Now all are asleep but me. I’m in the lounge, maybe for the first time really experiencing it’s potential. Seclude beach anchorage, sky full of stars, new boat humming below. It’s incredible, this is finally it, this is the fantasy! The sound of the sea, the lapping water, the wind drying my mouth. The lights of the few houses along the hillside. The stars.

Welcome Aboard!

Antigua, Jolly Harbour. We are here! After so many months of planning, talking, worrying, replanning – we r here. It’s been both wonderful and daunting. The boat is beautiful, but it’s taken more work to shake out the kinks then I expected. But it is coming together and today was a banner day.

Today we visited the beach, and it was sweet to see the boys get their feet wet. I realized that these first few days have been dominated by the boat: generator, waste tanks, gangway, and just getting everything organized and stowed. We need to refocus tomorrow on island life – swim in the ocean, play tennis, get out of the Marina.

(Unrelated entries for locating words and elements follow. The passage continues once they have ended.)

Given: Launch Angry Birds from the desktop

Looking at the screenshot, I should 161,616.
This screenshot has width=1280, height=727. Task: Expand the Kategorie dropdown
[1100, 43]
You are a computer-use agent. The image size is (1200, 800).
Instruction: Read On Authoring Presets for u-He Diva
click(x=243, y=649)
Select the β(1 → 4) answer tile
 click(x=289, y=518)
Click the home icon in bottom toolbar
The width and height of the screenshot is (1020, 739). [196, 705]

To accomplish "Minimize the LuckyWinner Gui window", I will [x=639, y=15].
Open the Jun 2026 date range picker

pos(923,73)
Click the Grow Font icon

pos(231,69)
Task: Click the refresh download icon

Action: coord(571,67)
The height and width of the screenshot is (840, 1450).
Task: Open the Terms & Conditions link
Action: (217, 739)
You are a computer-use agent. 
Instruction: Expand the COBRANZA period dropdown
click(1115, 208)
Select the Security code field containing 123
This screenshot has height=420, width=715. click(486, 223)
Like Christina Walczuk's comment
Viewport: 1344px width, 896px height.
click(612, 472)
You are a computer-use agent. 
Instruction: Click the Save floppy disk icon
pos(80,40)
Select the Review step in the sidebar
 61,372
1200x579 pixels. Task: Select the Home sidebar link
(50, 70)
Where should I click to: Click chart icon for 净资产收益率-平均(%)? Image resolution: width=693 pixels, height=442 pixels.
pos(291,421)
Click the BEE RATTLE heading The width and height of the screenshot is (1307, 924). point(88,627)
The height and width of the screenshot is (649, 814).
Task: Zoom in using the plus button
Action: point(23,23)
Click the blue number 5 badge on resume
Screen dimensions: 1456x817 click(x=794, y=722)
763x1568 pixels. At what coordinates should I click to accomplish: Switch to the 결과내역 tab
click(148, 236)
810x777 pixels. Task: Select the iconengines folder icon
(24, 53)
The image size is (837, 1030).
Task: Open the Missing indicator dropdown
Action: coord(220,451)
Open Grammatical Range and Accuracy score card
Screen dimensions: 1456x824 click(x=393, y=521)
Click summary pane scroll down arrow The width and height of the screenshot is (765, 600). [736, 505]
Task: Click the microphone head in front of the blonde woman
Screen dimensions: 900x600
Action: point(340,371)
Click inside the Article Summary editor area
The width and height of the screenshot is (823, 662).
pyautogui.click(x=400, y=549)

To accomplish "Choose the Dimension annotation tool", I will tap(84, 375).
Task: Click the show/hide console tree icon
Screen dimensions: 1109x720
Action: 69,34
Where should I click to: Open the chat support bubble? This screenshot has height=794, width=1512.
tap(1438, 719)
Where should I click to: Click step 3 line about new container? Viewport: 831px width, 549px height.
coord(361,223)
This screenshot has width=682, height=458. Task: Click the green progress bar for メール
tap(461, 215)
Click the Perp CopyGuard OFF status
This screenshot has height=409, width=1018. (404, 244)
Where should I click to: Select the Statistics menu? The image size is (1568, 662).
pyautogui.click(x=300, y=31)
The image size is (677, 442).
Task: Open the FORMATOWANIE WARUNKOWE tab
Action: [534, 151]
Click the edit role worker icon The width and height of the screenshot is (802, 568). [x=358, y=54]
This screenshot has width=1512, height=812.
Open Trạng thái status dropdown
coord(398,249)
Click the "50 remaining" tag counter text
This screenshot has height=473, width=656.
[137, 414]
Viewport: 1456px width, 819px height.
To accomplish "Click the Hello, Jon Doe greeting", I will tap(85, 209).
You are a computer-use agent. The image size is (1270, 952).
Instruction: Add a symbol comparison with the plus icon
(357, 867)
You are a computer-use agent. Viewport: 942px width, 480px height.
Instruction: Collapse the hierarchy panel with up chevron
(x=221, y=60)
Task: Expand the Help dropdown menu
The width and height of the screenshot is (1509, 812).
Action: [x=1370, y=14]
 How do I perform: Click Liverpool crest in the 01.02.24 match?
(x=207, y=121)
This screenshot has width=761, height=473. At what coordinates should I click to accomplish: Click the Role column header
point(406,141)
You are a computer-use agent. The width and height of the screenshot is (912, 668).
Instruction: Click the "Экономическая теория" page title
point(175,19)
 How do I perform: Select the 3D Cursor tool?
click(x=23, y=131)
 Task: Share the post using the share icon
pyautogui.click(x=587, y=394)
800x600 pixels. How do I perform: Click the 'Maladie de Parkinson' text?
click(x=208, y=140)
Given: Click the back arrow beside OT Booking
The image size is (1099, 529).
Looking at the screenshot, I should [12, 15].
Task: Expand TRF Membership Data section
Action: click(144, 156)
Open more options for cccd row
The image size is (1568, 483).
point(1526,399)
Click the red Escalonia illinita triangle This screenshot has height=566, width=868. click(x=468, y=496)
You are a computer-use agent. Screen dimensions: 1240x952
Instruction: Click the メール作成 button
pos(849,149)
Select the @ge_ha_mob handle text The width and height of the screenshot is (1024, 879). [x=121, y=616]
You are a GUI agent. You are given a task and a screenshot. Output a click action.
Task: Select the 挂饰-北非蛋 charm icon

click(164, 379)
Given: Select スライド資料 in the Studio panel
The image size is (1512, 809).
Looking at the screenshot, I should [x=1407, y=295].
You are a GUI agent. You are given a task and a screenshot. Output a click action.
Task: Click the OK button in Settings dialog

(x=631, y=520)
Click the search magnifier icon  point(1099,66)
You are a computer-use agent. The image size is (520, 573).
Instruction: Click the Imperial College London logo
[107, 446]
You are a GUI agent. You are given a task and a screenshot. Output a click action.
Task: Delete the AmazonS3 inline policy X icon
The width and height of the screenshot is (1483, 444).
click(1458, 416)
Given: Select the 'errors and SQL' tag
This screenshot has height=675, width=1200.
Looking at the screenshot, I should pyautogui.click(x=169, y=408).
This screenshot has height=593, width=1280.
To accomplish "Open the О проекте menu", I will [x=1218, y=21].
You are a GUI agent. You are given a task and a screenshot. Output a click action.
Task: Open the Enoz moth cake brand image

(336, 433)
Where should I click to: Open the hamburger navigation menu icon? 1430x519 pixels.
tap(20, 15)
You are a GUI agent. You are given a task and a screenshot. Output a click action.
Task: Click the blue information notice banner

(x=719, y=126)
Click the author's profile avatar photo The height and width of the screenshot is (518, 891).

We would be sailing this weekend but the wind is up, 20-25 in the afternoon. Not the weather to introduce the family to the boat, which is a disappointment. We did take the boat out today, because we had to empty the poop tanks, and it was starting in the deep end. Docking the boat in the high winds (15kts at 9am) went well enough, with dock side assistance. Archer really dove into it and it’s heart warming to see his eagerness to get into sailing. Three days in we are starting to settle in. The boat is getting sorted and the weather will turn on Sunday. School starts Monday and that will be a real test!